### DOCUMENT SECTION:
Start

Depression in freezing point is the property of decrease in freezing point of the solution when some non volatile solute is dissolved with the solvent. The depression in freezing point is given by $\Delta {{\text{T}}_{\text{f}}}$ . Freezing point is defined as the temperature at which the liquid and the solid forms of the same substance are in equilibrium and hence at this state have the same vapour pressure. As vapour pressure of the solution is less than that of pure solvent when a non volatile solute like glacial acetic acid is added to it. As freezing point is the temperature at which vapour pressure of the liquid and the solid phase are equal, therefore for the solution, this will occur at lower temperature. This is known as depression in freezing point.

End

### DIRECTION:
Carry on the explanation of freezing point depression from its final sentence.

### PROVIDED DATA:
Start

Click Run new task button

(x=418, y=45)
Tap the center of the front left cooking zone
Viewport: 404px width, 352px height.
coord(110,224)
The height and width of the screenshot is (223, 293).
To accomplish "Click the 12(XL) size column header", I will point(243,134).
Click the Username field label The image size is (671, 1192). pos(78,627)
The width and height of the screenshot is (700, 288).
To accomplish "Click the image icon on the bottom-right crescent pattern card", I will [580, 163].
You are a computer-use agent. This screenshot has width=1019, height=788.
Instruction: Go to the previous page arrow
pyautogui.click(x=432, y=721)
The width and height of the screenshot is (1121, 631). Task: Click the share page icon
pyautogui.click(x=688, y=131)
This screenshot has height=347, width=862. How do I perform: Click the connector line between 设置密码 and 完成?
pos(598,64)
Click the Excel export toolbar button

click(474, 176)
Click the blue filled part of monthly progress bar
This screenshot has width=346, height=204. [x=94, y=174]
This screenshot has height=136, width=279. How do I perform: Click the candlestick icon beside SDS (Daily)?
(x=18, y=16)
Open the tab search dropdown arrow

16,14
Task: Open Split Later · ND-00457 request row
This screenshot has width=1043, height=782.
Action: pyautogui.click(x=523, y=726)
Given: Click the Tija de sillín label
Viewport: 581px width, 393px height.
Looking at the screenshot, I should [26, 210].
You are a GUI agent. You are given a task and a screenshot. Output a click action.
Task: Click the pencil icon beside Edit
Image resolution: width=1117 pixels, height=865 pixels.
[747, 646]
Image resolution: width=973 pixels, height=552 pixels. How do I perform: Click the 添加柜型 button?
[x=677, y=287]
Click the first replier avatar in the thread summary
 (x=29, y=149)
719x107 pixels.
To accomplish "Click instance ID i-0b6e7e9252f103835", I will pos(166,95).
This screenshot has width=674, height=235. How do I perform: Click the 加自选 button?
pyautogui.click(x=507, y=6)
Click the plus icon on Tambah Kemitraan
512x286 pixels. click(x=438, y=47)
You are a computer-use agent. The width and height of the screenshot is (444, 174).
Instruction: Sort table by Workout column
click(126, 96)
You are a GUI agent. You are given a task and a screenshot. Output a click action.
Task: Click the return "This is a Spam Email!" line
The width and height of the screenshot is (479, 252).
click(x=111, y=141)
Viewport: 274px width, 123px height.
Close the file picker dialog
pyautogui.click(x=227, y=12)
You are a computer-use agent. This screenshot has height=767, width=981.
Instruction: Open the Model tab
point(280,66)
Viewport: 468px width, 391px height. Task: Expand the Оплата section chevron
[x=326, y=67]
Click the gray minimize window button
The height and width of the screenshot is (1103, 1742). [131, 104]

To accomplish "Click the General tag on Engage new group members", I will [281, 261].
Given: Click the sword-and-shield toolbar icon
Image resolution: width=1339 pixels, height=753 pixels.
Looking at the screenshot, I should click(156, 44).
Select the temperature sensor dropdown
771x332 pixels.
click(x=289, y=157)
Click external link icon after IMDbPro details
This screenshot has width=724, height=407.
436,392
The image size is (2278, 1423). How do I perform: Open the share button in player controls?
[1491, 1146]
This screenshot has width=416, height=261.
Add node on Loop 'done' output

End

### ANSWER TO THIS PROBLEM:
Depression in freezing point can be given by $\Delta {{\text{T}}_{\text{f}}} = {\text{T}}_{\text{f}}^o - {{\text{T}}_{\text{f}}}$ where ${\text{T}}_{\text{f}}^o$ is freezing point of pure solvent and ${{\text{T}}_{\text{f}}}$ is freezing point of solution. Molal depression constant is defined as the decrease in freezing point when the molality of solution is unity. Therefore, $\Delta {{\text{T}}_{\text{f}}} = {{\text{K}}_{\text{f}}}{\text{m}}$ where ${{\text{K}}_{\text{f}}}$molal depression constant and m is is molality of solution.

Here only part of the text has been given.